Both drugs are so-called integrase inhibitors, a type of medicine that has proved extremely effective at blocking the AIDS virus. They are designed to be given alongside older antiretroviral therapies.
In a statement on Tuesday, Gilead said drug combinations testing bictegravir had proved equally good, or "non-inferior", to combinations using dolutegravir, as measured by their ability to suppress levels of HIV.
The news confirms a looming competitive threat to GSK's important ViiV Healthcare business, but it also suggests the balance may not tip overwhelmingly in favor of Gilead.
Gilead shares were little changed, while GSK rose 1.8 percent in London as Deutsche Bank analysts said the news "alleviates a small risk that bictegravir would have superior efficacy to dolutegravir".
The results are nonetheless a success for California-based Gilead, which Berenberg analysts said was likely to take a meaningful portion of growth in the HIV treatment market, with annual bictegravir sales reaching $3.8 billion by 2020.
Gilead plans to apply this year for regulatory approval to sell its combination of bictegravir and emtricitabine/tenofovir alafenamide (FTC/TAF), with a submission in the United States in the second quarter and Europe in the third quarter.
If Gilead uses a priority voucher at the U.S. Food and Drug Administration, it could launch in the U.S. market in the first quarter of 2018, some industry analysts said.
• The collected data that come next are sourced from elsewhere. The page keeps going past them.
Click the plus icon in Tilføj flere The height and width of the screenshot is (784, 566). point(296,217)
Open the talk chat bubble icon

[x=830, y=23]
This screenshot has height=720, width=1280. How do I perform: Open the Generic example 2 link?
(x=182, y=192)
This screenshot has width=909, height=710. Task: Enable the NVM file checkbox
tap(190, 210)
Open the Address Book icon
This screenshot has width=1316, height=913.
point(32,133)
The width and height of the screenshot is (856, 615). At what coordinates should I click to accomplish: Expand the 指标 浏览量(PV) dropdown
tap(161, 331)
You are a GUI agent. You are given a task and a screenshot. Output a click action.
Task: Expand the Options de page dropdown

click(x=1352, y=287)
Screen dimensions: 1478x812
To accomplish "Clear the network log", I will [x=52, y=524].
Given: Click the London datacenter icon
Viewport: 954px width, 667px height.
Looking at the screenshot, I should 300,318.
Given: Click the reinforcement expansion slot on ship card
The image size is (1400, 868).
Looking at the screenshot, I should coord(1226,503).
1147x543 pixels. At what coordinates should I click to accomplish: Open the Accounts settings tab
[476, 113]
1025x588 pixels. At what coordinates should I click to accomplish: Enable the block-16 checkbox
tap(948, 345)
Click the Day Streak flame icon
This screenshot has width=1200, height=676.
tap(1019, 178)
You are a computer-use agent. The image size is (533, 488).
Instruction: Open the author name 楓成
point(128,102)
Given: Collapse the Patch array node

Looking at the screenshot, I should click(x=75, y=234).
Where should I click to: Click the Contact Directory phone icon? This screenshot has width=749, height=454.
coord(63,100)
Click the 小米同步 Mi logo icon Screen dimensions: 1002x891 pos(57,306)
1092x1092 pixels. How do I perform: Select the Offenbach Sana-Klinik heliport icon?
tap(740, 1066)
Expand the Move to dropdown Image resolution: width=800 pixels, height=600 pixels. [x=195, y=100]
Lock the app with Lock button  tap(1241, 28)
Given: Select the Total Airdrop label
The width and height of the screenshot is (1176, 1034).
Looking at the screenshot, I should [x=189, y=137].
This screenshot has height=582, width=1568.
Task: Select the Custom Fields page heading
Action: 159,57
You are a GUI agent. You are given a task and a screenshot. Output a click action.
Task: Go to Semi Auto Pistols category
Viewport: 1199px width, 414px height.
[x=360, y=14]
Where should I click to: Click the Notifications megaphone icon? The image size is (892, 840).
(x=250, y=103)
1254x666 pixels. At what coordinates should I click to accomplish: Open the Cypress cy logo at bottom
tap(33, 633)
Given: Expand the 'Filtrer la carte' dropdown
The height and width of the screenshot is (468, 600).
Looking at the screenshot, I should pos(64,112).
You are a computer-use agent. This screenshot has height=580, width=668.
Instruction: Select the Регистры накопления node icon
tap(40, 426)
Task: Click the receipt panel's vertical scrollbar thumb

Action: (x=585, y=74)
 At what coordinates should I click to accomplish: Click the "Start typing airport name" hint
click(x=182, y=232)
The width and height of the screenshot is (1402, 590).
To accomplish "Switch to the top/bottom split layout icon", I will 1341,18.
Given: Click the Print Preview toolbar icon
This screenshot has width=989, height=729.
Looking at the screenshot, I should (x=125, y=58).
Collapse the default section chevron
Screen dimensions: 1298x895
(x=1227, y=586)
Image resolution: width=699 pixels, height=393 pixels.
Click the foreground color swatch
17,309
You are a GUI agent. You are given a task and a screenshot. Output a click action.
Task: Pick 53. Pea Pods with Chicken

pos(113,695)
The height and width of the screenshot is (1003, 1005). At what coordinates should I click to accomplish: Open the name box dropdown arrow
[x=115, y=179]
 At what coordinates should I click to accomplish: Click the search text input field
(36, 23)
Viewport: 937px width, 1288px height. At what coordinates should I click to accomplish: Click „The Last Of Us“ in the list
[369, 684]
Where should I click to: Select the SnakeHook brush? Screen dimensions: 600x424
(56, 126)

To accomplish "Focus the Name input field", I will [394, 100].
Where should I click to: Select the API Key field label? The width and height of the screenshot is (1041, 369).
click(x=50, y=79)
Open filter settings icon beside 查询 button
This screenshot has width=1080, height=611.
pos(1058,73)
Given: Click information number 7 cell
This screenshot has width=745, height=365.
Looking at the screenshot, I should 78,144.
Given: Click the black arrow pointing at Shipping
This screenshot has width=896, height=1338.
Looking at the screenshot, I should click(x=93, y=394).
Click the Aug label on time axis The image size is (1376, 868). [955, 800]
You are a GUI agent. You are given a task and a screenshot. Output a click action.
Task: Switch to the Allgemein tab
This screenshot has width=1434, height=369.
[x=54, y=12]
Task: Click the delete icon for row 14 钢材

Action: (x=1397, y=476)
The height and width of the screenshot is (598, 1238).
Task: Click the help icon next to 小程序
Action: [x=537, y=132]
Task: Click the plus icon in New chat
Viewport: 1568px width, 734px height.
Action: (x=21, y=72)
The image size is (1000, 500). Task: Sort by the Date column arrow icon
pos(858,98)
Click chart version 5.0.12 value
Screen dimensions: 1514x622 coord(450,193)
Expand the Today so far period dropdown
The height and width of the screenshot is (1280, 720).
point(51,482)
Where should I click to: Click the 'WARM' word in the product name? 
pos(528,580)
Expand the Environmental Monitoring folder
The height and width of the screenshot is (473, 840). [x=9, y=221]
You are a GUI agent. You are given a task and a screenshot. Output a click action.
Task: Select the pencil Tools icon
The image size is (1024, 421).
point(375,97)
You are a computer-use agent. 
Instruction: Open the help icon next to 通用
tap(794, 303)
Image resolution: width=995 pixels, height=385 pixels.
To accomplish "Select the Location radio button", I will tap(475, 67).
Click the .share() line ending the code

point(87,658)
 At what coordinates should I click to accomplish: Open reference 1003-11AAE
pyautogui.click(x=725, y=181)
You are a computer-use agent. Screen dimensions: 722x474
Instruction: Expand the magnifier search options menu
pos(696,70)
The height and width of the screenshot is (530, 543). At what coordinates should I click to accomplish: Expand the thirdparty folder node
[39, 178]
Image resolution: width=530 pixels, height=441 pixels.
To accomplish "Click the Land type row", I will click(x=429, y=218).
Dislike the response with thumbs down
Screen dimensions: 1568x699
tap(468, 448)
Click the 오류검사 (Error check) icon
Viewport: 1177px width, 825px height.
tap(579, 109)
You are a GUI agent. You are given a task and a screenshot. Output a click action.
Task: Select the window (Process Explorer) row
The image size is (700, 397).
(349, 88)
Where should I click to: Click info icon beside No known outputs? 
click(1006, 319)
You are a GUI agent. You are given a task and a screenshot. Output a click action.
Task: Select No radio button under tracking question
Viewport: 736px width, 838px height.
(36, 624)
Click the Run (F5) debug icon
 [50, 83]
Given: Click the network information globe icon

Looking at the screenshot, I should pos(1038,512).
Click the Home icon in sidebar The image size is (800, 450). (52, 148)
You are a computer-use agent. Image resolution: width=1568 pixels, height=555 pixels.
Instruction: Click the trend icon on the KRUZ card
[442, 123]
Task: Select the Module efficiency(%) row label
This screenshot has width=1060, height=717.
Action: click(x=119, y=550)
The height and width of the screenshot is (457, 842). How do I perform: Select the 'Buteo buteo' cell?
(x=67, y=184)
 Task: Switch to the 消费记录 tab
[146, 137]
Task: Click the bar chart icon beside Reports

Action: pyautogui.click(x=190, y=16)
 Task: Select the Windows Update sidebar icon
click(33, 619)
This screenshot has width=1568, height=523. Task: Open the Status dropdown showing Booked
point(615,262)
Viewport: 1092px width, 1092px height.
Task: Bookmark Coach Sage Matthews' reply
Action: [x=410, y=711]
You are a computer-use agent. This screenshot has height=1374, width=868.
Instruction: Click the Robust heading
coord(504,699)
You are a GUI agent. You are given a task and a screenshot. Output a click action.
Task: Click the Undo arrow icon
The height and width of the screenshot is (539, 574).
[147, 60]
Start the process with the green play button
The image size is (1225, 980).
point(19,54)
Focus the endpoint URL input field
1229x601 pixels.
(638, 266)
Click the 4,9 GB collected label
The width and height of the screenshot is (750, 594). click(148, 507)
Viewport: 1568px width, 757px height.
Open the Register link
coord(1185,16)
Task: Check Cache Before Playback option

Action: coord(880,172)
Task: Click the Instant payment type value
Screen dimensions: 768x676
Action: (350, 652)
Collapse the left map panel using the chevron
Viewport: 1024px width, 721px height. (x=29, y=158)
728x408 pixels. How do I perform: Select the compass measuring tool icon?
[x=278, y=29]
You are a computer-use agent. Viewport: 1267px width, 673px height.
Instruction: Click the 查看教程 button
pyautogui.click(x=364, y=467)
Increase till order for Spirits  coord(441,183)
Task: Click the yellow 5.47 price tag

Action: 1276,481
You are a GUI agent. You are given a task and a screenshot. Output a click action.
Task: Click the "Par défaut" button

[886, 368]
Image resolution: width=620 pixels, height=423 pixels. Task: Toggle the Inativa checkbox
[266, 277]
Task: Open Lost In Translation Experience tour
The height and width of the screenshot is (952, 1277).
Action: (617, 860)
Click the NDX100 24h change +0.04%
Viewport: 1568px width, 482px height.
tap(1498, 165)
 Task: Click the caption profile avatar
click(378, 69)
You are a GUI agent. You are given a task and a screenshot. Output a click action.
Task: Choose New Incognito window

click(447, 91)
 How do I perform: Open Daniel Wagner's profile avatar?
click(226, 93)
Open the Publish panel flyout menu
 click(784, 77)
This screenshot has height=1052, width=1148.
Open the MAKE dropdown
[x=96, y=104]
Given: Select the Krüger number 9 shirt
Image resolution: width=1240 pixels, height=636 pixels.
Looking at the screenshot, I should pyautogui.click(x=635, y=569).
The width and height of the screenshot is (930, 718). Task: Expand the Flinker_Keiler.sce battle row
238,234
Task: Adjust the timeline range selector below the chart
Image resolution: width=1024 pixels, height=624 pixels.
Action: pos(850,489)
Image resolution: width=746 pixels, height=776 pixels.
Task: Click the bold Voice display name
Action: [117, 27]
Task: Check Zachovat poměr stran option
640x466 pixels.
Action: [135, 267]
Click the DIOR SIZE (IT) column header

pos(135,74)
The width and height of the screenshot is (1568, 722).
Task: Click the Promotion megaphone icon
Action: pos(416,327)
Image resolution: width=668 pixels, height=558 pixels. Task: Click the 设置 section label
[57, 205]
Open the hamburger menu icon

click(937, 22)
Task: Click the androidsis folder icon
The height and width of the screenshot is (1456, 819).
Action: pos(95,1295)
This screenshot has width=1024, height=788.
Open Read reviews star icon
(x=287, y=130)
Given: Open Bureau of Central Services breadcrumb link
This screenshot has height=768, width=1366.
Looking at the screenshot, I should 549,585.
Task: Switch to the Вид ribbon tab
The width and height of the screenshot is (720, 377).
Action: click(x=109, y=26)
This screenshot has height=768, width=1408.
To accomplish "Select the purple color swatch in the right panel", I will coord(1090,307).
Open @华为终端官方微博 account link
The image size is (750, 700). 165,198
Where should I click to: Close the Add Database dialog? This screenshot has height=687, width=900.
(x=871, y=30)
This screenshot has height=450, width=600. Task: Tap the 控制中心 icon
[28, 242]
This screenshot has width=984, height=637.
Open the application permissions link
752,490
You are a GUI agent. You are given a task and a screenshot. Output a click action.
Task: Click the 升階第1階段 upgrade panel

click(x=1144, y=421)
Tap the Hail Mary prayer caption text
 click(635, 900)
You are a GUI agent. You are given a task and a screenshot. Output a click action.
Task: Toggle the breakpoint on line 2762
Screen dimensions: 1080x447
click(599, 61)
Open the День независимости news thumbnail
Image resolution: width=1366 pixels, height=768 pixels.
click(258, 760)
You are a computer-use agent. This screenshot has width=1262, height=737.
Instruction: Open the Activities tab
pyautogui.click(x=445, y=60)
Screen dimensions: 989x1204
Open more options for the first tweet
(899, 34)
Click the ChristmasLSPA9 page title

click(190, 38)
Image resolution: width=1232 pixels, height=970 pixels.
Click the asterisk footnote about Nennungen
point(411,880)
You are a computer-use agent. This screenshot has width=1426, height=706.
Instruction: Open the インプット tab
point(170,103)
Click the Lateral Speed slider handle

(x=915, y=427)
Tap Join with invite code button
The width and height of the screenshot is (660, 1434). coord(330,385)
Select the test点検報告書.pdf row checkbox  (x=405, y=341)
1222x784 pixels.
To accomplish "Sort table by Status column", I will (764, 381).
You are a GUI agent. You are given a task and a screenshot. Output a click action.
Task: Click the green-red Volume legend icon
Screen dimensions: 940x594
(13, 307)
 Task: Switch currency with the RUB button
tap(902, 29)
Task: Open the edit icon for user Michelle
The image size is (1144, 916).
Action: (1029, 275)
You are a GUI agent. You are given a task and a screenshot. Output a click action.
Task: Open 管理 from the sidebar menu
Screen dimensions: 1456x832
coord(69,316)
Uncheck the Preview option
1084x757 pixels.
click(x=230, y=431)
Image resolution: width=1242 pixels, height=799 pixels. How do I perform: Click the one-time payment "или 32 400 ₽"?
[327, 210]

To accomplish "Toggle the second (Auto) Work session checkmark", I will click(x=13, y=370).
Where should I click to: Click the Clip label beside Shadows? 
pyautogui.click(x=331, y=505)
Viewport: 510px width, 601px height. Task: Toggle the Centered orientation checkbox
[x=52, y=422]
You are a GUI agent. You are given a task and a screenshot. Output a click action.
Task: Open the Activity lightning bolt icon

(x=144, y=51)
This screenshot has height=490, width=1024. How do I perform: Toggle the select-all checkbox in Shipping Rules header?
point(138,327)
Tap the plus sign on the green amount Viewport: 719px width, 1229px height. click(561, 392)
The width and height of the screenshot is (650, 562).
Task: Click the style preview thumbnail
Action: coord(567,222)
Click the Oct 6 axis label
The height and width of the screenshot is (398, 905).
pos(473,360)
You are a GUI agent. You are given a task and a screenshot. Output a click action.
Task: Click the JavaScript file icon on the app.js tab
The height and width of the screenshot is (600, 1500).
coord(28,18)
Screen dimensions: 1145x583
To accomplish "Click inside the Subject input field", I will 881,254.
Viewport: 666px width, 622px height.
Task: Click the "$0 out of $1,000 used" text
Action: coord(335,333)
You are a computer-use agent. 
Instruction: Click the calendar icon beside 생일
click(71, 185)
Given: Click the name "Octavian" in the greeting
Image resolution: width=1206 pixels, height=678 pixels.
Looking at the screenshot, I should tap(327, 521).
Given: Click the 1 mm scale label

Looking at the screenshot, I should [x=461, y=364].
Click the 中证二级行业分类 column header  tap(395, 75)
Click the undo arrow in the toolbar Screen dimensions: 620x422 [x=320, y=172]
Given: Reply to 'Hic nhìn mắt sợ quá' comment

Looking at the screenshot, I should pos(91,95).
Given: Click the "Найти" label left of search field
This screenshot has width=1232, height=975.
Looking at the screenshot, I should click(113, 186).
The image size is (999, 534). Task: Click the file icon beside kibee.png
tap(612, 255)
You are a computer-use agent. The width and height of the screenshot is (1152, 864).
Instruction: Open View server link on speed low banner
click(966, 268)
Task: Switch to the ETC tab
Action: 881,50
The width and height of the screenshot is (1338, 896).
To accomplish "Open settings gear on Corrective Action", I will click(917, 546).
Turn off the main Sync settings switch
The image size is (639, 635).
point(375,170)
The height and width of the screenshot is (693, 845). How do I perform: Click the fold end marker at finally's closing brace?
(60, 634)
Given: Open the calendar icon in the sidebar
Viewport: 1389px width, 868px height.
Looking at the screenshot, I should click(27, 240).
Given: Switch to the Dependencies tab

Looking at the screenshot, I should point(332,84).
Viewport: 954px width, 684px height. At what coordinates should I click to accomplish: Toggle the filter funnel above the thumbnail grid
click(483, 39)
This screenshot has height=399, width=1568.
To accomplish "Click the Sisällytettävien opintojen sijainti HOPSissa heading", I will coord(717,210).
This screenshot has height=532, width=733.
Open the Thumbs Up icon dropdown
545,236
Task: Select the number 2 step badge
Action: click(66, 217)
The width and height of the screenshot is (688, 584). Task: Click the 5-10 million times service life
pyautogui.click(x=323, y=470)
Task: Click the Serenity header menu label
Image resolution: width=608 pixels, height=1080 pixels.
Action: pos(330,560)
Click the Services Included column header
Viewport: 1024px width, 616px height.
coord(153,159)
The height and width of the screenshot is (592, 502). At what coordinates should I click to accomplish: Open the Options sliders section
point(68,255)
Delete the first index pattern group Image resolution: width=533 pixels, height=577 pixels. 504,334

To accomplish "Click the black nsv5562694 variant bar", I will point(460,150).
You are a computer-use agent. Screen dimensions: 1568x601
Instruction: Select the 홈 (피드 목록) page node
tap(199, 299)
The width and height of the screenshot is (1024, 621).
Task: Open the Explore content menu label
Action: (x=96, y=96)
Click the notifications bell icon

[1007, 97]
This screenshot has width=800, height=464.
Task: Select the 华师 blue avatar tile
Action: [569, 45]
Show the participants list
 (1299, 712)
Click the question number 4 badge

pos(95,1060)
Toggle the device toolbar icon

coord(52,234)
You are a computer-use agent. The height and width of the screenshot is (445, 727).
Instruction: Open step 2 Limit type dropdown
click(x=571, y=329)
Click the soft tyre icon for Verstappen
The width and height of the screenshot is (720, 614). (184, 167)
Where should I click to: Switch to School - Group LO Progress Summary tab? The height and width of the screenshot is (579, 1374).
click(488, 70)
For a long time Gilead has dominated the HIV market but GSK fought back strongly with dolutegravir, which has been a star performer recently.
Now Gilead is hoping to reaffirm its dominance with its new three-drug combination based around bictegravir. GSK, meanwhile, is working on a two-drug treatment regimen.
Three of Gilead's studies tested its combination against a regimen containing GSK's dolutegravir in previously untreated patients. The fourth trial included patients who were already on HIV therapies, but were switched to the Gilead combination.
Data showed the Gilead combination was as effective and also well tolerated. No patients discontinued treatment due to kidney problems, a common side effect seen with HIV treatments.
Antiretroviral therapy has turned HIV from a death sentence into a manageable condition but patients need to stay on treatment for life, so there is a growing focus on making medication as well-tolerated as possible.